:: TASKS AND EXERCISES ::
A: In the worked solution below, why does step 3 put the expression for the length into the perimeter formula? Answer in one to three sentences.
B: In the worked solution below, what width does the picture turn out to have?

Question

The length of a rectangular picture is 6 inches less than twice the width. If the perimeter is 60 inches, find the dimensions of the frame.

Answer

**step1 Define the relationship between length and width**

First, we need to express the length of the rectangular picture in terms of its width. The problem states that the length is 6 inches less than twice the width. Let's denote the width as 'W' inches.

Length = (2 × Width) - 6

**step2 Apply the perimeter formula for a rectangle**

The perimeter of a rectangle is calculated by adding all its four sides, which can be expressed as two times the sum of its length and width. We are given that the perimeter is 60 inches.

Perimeter = 2 × (Length + Width)

Substitute the given perimeter into the formula:

60 = 2 × (Length + Width)

**step3 Substitute and solve for the width**

Now, we substitute the expression for Length from Step 1 into the perimeter formula from Step 2. This will allow us to form an equation with only one unknown, the width, and solve for it.

60 = 2 × (((2 × Width) - 6) + Width)

Combine the 'Width' terms inside the parentheses:

60 = 2 × ((3 × Width) - 6)

Divide both sides of the equation by 2:

$$\frac{60}{2} = (3 \times \text{Width}) - 6$$

30 = (3 × Width) - 6

Add 6 to both sides of the equation:

30 + 6 = 3 × Width

36 = 3 × Width

Divide both sides by 3 to find the width:

$$\frac{36}{3} = \text{Width}$$

Width = 12 \text{ inches}

**step4 Calculate the length**

With the width now known, we can calculate the length using the relationship established in Step 1.

Length = (2 × Width) - 6

Substitute the calculated width (12 inches) into the formula:

Length = (2 × 12) - 6

Length = 24 - 6

Length = 18 \text{ inches}

:: RAW DATA ::

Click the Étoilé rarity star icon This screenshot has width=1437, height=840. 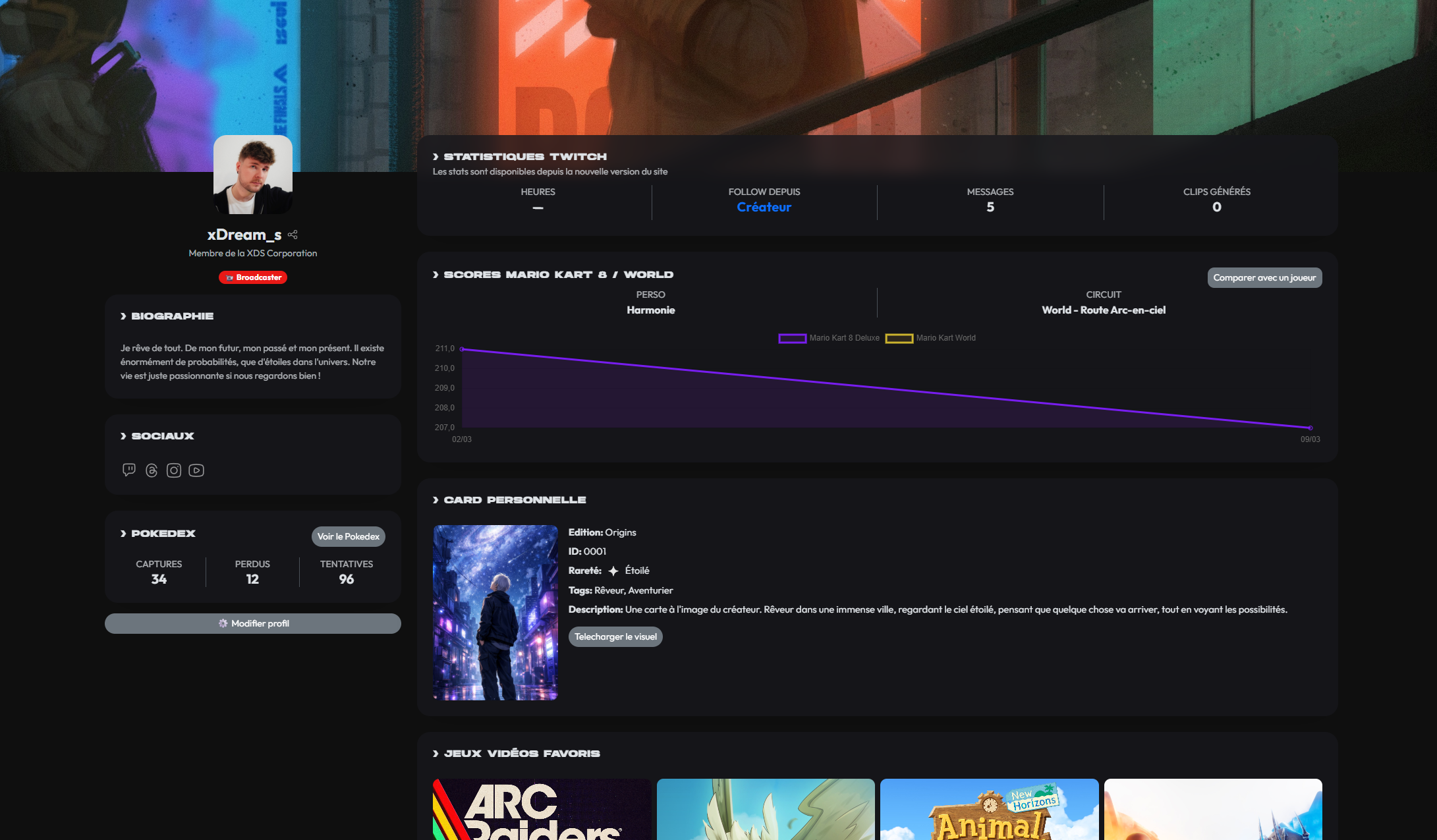[x=613, y=571]
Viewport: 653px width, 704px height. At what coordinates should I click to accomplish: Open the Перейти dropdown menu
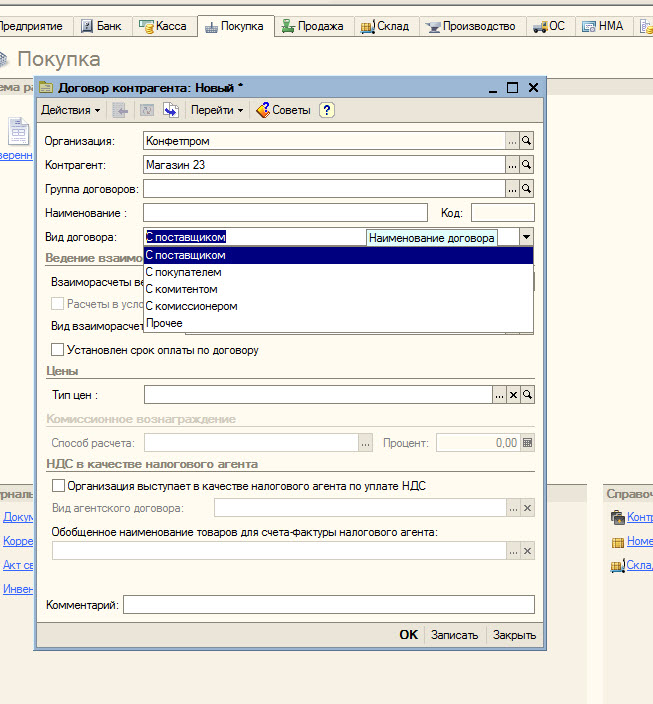click(x=217, y=110)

:: RESPONSES TO THE TASKS ::
A: It puts the length expression into the perimeter formula so that the equation has only one unknown, the width. With one unknown, the equation can be solved for the width.

B: 12 inches.